Frequently Asked Questions

Common questions about this topic.

What are the most important Google Ads acronyms to know?

The core Google Ads acronyms are: CPC (cost per click — what you pay each time someone clicks your ad), CPM (cost per thousand impressions — used in Display and YouTube), CTR (click-through rate — clicks divided by impressions), CPA (cost per acquisition/conversion), ROAS (return on ad spend — revenue divided by ad spend), QS (Quality Score — 1–10 rating of ad relevance and landing page), and Performance Max (Google's cross-channel campaign type).

What does ROAS mean in Google Ads?

ROAS stands for Return on Ad Spend. It's calculated by dividing your revenue from Google Ads by your Google Ads cost. For example, if you spent $1,000 and generated $4,000 in revenue, your ROAS is 4x (or 400%). In Google Ads settings, Target ROAS is expressed as a percentage — a 400% target ROAS means you want $4 back for every $1 spent. ROAS is the primary performance metric for ecommerce Google Ads campaigns.

What is the difference between impressions and reach in Google Ads?

Impressions count the total number of times your ad was displayed — if the same person sees your ad five times, that's five impressions. Reach measures the number of unique users who saw your ad. Reach is a distinct metric used primarily in Display, YouTube, and Demand Gen campaigns where brand awareness is the goal. In Search campaigns, impressions is the standard visibility metric and reach is less relevant.

What does 'auction-time bidding' mean?

Auction-time bidding refers to how Google's Smart Bidding strategies work: instead of setting a fixed bid for a keyword, Google adjusts your bid in real time for every single auction based on signals like the user's device, location, time of day, search history, and the specific query. This means your effective bid can be higher or lower than your target CPA or max CPC depending on how likely Google estimates that particular user is to convert.

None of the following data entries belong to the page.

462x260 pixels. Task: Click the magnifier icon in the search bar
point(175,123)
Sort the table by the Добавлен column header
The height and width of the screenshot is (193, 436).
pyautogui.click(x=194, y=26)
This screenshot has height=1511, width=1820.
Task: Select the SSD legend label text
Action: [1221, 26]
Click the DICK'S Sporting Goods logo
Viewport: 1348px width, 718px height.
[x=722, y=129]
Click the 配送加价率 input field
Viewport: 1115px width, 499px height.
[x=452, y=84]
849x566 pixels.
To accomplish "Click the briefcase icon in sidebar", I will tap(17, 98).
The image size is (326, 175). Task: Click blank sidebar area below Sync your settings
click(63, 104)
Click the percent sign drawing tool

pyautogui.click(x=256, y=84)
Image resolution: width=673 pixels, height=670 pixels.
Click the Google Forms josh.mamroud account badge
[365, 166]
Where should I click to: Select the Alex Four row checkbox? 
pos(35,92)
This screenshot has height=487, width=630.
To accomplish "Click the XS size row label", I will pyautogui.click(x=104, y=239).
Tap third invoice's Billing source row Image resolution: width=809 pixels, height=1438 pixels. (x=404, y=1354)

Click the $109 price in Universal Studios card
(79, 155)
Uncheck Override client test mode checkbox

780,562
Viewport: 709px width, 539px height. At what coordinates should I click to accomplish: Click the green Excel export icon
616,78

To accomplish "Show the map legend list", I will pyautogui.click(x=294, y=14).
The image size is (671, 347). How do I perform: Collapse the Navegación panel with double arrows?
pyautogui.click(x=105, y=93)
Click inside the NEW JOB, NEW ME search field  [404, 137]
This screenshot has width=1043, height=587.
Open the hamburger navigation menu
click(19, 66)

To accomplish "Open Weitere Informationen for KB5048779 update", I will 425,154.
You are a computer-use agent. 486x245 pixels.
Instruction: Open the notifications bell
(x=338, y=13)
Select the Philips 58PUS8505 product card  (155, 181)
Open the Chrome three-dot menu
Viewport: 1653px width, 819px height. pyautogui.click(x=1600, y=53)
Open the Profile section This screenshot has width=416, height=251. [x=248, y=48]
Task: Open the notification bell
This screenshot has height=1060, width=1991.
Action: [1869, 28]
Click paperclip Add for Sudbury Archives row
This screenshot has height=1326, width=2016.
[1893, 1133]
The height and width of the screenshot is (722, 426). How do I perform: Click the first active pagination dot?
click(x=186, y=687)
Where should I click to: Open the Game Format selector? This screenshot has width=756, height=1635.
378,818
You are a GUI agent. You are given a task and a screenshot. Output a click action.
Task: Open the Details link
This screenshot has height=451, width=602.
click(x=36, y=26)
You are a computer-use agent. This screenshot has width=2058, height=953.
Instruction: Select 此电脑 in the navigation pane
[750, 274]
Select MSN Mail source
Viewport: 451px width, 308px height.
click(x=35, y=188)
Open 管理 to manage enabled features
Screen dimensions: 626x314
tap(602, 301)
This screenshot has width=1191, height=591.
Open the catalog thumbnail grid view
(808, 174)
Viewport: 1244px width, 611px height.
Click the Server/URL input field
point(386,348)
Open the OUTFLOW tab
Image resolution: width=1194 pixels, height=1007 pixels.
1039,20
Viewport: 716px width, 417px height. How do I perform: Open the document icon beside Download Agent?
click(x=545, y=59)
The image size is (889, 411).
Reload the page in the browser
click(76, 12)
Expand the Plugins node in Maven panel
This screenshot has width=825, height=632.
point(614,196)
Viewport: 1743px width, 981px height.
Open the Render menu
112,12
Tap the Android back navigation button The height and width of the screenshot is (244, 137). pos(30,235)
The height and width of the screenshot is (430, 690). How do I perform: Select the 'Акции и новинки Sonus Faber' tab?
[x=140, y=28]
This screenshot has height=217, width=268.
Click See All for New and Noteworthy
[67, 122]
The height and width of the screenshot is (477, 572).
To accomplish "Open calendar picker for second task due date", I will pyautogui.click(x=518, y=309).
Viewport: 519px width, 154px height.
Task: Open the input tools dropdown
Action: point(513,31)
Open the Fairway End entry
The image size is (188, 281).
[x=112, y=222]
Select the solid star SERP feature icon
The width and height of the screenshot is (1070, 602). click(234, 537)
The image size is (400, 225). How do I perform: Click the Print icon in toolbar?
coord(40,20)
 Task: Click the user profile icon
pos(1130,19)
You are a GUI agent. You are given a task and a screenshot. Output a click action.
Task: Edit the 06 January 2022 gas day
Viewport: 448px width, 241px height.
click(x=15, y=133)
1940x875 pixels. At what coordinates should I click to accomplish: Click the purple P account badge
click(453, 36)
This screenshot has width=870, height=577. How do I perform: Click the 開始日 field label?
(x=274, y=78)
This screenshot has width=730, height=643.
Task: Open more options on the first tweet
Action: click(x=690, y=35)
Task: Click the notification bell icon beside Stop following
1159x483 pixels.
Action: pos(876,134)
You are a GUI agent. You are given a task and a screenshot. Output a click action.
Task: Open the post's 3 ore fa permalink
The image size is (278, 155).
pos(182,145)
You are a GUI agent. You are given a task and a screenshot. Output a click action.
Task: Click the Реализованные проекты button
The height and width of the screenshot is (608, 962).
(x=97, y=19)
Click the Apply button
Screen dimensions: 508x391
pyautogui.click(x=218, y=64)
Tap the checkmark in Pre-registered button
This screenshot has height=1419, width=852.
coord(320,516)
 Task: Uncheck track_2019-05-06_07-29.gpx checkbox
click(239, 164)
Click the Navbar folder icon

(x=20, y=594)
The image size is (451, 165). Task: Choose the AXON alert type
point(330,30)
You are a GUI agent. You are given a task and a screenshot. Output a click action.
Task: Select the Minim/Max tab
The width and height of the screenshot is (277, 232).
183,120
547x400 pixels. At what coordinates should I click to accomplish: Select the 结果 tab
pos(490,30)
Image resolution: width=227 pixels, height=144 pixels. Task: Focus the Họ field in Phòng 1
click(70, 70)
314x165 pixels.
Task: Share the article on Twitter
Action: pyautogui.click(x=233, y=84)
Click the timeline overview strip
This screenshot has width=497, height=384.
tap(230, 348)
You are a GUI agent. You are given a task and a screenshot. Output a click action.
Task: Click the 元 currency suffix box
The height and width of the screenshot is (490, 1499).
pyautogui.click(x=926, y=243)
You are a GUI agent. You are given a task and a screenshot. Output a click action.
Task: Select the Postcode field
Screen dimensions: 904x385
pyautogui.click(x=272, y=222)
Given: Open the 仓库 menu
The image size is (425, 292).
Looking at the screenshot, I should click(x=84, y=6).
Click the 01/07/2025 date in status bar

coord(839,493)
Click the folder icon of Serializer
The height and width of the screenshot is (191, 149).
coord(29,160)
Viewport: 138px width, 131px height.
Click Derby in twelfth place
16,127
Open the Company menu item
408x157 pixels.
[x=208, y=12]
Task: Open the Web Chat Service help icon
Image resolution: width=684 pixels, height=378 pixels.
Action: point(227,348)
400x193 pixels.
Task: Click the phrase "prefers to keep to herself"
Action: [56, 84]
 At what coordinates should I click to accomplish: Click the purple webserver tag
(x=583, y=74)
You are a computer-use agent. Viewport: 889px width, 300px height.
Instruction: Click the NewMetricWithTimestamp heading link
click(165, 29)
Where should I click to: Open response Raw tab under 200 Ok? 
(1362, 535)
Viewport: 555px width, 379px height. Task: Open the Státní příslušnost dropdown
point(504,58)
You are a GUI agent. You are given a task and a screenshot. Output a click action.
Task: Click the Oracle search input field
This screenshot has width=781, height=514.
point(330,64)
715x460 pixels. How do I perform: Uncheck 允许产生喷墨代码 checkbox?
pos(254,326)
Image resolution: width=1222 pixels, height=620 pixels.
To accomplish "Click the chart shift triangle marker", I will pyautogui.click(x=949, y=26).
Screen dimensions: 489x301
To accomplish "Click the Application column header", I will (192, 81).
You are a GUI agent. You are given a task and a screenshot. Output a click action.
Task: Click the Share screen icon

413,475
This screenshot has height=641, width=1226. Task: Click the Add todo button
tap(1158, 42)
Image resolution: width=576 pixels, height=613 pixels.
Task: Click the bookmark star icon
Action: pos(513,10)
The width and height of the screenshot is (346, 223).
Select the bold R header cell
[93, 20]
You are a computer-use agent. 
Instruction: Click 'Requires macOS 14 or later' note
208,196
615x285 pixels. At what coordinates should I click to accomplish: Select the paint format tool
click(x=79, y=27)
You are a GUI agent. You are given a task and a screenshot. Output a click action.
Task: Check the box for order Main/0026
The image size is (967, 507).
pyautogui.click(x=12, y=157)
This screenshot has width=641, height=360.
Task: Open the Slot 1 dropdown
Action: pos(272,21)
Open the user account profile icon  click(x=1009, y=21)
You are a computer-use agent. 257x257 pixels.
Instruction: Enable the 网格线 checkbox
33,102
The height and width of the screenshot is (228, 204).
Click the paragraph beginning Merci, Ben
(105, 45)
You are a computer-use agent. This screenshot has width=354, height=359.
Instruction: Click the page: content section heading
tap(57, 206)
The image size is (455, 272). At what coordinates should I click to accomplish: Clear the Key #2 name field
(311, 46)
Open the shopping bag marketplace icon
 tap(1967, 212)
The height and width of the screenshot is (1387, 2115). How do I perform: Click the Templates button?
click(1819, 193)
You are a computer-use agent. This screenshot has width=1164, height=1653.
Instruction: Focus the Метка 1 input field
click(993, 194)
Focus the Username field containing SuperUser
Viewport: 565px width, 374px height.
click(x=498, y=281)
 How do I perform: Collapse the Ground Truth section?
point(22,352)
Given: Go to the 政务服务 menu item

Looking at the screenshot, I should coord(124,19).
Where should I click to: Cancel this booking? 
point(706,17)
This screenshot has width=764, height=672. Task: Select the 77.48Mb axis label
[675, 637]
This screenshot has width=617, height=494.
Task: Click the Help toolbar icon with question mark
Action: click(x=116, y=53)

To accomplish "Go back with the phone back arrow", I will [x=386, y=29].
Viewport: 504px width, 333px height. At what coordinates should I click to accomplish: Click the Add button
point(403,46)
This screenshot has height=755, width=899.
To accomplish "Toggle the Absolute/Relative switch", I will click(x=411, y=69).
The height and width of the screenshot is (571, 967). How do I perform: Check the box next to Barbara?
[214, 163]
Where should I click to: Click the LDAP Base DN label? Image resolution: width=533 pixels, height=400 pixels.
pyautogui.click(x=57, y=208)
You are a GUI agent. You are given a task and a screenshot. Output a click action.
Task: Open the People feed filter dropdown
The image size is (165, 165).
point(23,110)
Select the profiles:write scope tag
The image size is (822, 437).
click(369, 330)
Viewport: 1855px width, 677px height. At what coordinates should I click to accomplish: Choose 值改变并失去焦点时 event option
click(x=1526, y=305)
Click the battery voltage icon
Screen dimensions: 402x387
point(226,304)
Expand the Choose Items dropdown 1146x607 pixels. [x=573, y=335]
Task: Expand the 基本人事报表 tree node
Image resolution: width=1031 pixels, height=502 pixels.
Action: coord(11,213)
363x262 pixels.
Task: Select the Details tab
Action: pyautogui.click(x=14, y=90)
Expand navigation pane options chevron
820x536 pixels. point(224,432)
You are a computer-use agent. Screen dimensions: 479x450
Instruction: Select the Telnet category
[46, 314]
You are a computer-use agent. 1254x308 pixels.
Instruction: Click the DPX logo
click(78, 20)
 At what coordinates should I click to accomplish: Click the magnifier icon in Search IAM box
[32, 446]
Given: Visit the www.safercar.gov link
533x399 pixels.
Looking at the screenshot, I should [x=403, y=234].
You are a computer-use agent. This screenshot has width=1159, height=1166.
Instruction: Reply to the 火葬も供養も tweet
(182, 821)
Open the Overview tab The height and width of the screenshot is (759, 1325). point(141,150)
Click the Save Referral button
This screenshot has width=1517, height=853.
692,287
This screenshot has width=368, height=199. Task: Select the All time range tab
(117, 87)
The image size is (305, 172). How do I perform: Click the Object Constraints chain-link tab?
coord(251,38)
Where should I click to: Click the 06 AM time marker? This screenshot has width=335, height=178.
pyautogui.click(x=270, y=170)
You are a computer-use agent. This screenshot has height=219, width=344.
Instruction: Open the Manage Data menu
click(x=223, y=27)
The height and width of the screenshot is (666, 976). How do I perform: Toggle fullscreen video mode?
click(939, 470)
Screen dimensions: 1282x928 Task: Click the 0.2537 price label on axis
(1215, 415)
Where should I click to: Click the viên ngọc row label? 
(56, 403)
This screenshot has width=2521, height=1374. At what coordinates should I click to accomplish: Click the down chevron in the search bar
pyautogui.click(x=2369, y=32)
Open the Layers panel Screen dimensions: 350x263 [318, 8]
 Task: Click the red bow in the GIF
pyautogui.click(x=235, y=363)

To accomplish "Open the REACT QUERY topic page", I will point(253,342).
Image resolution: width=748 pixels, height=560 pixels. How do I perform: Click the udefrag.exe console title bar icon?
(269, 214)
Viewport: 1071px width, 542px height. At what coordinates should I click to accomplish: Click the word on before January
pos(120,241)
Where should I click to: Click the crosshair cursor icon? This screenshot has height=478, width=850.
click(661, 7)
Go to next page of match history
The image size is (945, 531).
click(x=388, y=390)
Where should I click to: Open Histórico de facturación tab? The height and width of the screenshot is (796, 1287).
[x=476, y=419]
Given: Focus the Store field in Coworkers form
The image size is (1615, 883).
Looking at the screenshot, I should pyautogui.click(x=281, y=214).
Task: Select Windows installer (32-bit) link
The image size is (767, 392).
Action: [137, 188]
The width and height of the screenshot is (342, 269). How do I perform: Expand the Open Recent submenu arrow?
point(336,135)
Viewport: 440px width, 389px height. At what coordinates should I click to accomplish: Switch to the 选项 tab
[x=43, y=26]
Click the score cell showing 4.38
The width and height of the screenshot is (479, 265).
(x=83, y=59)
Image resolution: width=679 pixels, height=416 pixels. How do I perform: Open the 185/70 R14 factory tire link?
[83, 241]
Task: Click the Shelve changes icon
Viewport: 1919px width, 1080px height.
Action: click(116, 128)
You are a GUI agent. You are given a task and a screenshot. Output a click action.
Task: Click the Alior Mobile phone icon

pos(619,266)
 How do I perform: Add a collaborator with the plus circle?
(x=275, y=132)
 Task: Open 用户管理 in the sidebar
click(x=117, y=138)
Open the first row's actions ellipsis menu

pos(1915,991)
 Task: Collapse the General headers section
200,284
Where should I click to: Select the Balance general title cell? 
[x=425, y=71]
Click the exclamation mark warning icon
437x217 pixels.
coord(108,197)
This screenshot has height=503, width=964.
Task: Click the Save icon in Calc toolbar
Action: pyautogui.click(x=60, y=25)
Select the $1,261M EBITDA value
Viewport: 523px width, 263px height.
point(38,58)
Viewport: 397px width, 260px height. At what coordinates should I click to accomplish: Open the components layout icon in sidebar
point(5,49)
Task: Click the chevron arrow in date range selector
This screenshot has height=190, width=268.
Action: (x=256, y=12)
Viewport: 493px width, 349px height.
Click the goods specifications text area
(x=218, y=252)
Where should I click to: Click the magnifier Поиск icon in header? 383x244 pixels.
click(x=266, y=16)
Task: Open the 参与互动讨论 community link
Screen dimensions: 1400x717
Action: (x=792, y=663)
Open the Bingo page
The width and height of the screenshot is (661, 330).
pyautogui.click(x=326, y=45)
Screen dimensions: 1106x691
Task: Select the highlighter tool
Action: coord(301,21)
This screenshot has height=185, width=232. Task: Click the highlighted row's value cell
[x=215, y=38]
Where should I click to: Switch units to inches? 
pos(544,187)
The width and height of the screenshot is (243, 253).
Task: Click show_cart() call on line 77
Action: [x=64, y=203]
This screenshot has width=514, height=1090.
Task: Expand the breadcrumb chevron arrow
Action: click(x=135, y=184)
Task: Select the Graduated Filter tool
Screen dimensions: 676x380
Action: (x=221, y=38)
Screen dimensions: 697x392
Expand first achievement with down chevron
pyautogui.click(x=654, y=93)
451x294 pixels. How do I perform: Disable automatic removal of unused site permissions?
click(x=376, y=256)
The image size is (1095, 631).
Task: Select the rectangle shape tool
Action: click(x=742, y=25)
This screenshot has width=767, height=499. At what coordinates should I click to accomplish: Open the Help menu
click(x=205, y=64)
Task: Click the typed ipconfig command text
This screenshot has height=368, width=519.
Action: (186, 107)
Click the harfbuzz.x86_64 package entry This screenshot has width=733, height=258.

What is impression share in Google Ads?

Impression Share (IS) is the percentage of auctions where your ad was eligible to show that it actually appeared. A 60% impression share means your ad showed in 60% of qualifying auctions and was absent in 40%. Lost IS is divided into: Lost IS (Budget) — you didn't show because your daily budget ran out, and Lost IS (Rank) — your Ad Rank wasn't high enough to win the auction. Both are shown in the Campaigns tab columns.